Kaum irgendwo ist die Pausenstulle besser aufgehoben als in einer klassischen Brotbox. Foto: Gentsch

Die Investition in die umweltfreundliche Mehrwegverpackung lohnt sich

Alufolie als Verpackung für belegte Brote ist nach Einschätzung der Verbraucherzentrale Bremen nicht die beste Wahl.

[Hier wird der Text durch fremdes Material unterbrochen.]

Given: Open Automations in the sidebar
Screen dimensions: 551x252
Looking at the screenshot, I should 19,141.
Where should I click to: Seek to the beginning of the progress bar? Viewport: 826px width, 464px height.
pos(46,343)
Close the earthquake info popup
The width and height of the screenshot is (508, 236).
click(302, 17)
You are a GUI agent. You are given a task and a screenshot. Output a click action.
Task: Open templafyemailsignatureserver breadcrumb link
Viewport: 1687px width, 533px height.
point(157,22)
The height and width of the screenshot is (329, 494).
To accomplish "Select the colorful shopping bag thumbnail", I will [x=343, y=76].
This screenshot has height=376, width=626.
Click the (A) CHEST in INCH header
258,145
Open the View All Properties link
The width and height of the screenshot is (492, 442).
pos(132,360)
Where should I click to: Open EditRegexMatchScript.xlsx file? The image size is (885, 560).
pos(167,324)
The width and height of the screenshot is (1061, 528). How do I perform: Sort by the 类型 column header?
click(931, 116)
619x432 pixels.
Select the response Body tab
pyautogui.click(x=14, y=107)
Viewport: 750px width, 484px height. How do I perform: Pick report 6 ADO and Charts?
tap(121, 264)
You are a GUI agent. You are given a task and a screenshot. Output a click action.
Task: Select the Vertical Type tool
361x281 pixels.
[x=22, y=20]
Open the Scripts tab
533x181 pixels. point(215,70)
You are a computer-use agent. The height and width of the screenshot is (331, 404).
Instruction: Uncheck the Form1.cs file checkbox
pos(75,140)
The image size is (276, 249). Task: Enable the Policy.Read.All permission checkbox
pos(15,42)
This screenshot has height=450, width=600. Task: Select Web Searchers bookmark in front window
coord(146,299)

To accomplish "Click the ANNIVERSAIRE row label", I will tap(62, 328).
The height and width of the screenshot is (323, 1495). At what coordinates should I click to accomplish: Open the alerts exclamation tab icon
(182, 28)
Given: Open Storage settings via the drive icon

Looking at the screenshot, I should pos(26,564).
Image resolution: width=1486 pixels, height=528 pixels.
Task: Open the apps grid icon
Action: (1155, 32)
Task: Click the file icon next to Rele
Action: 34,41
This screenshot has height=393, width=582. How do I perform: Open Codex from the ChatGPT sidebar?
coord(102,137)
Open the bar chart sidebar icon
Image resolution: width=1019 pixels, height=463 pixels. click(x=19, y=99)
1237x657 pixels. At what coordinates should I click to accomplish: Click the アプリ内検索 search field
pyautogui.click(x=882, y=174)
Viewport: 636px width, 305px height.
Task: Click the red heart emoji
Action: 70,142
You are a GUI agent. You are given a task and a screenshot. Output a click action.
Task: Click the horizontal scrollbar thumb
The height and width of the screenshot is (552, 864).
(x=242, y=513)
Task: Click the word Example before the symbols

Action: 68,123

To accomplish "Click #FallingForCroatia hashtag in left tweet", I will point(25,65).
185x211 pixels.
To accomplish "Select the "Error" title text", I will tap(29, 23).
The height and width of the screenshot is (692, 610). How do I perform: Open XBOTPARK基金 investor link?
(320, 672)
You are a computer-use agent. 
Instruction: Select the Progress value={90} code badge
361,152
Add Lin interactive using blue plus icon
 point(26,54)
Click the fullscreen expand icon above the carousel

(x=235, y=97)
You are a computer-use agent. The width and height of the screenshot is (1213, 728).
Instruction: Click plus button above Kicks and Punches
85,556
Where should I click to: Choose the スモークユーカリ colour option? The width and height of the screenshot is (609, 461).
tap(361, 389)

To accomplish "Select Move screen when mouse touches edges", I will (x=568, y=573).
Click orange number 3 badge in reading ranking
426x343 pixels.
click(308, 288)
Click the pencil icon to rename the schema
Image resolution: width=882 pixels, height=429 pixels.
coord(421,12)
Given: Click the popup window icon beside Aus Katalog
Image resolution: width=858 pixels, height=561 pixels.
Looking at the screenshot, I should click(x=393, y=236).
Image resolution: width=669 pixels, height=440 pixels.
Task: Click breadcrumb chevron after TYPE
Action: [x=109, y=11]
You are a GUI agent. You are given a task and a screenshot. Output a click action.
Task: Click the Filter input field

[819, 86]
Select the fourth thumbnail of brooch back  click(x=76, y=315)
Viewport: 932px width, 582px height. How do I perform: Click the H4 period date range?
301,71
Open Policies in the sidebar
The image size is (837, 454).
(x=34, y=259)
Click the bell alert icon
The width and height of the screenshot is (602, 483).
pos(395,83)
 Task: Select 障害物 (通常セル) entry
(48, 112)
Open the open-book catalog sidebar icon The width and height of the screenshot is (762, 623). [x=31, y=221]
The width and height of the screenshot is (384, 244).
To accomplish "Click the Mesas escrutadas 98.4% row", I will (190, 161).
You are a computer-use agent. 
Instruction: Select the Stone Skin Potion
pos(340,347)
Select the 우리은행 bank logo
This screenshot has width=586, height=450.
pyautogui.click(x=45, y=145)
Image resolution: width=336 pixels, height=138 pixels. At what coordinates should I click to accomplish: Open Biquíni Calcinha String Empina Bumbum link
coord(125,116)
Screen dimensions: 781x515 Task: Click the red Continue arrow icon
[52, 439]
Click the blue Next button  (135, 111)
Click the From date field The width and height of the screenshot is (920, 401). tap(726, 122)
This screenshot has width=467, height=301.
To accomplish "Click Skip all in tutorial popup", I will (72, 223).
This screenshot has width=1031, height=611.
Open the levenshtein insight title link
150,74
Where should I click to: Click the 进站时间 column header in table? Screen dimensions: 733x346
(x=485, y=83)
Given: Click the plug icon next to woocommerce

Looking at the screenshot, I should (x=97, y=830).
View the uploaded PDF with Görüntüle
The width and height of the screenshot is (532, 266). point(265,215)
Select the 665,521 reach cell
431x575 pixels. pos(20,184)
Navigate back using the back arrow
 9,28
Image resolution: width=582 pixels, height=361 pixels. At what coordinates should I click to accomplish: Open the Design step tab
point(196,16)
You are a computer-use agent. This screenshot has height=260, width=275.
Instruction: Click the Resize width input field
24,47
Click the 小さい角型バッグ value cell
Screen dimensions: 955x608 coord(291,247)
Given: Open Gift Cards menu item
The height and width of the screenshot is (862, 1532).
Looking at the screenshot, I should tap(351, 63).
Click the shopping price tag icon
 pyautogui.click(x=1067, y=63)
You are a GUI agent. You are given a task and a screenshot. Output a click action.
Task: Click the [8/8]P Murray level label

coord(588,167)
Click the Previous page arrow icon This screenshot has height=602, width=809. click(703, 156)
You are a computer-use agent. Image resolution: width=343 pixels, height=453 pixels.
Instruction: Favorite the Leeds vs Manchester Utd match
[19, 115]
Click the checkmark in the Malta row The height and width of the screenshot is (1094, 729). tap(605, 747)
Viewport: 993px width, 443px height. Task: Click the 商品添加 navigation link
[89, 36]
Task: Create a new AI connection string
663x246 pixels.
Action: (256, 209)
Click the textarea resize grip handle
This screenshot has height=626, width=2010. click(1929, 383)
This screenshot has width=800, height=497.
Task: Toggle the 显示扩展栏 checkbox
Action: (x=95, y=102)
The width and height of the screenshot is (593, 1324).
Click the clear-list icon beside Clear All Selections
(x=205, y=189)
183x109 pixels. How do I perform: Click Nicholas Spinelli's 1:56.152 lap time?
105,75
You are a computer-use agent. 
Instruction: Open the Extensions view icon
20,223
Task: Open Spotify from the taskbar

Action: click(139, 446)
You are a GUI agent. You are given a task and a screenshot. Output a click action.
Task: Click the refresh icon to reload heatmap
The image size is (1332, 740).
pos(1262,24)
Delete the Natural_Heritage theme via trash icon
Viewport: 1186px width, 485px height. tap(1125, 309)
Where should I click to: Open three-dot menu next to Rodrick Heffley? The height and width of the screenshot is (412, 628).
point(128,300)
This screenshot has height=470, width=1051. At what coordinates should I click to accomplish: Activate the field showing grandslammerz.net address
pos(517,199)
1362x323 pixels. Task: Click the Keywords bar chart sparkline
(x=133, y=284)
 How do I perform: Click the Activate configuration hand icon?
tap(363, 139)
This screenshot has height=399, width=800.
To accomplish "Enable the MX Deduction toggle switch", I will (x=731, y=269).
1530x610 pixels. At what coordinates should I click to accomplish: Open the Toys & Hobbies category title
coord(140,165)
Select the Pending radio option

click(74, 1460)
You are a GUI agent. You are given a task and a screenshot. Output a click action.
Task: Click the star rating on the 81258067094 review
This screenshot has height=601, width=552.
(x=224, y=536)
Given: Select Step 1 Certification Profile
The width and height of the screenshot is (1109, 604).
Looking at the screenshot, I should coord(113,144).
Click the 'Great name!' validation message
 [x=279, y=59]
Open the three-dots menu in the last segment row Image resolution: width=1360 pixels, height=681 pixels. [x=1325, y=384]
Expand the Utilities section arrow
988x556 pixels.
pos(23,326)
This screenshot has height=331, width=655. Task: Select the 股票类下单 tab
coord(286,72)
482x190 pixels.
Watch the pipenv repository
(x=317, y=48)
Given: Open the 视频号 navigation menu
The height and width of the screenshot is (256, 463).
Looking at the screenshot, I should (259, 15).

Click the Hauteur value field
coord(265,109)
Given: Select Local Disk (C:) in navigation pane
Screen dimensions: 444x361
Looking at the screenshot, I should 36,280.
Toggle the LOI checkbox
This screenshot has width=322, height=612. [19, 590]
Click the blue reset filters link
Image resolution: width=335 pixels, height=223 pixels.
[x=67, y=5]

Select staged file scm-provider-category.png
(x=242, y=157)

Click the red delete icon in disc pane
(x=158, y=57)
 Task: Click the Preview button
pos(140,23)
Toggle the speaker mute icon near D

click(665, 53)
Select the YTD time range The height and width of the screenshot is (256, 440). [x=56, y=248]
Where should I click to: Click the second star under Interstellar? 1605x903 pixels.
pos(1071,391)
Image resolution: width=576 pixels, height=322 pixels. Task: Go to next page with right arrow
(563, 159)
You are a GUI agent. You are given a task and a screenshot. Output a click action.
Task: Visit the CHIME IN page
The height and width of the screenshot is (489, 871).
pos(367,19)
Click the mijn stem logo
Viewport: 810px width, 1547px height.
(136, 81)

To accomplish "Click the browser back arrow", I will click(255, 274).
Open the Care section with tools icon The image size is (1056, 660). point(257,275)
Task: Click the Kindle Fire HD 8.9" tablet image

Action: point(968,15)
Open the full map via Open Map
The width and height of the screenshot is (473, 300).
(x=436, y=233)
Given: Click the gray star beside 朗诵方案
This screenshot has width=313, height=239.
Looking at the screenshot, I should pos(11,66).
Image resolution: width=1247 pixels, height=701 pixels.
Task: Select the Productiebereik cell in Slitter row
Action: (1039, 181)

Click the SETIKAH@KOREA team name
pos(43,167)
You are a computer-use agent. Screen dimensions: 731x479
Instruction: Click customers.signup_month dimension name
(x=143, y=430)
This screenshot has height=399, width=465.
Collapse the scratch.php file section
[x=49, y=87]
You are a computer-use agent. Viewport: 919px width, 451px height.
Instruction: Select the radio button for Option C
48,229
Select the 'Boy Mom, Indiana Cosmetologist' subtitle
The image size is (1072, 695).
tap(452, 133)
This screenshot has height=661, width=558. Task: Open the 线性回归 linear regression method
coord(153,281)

Abgesehen davon, dass sie häufig nur einmal verwendet werden kann und viel Energie bei ihrer Herstellung nötig ist, kann sie laut den Verbraucherschützern beim Kontakt mit salzigen und sauren Lebensmitteln Alu-Partikel ans verpackte Essen abgeben, die man dann beim Verzehr mit der Speise aufnimmt. Zu viel Aluminium im Körper kann gesundheitlich bedenklich sein. 

Unkritisch für den Verzehr, aber nicht zwingend unter Nachhaltigkeitsgesichtspunkten ist Brotpapier. Das sei ein klassisches Einwegprodukt und gehöre nach der Nutzung in den Restmüll, so die Verbraucherschützer. Beim Altpapier-Recycling würde es wegen des aufgenommenen Fetts und bestimmter Inhaltsstoffe  stören.

Bienenwachstücher wiederum eignen sich vor allem für Obst und Gemüse. Fettige Lebensmittel wie belegte Brote oder Kuchen sollten lieber nicht darin eingeschlagen werden.  
Geht es nach den Verbraucherschützern,  investiert man lieber in eine Brotbox aus Edelstahl, Glas oder aus dem Kunststoff Polypropylen.  Sie sollte das sogenannte Glas-Gabel-Symbol tragen. Das bedeutet: Die Box ist für den Kontakt mit Lebensmitteln ausgelegt und gibt keine Schadstoffe ans eingepackte Essen ab. Das Symbol bedeutet aber nicht zwangsläufig, dass eine Box auch spülmaschinengeeignet ist. Fehlen Angaben dazu, sollte man sie lieber von Hand auswaschen.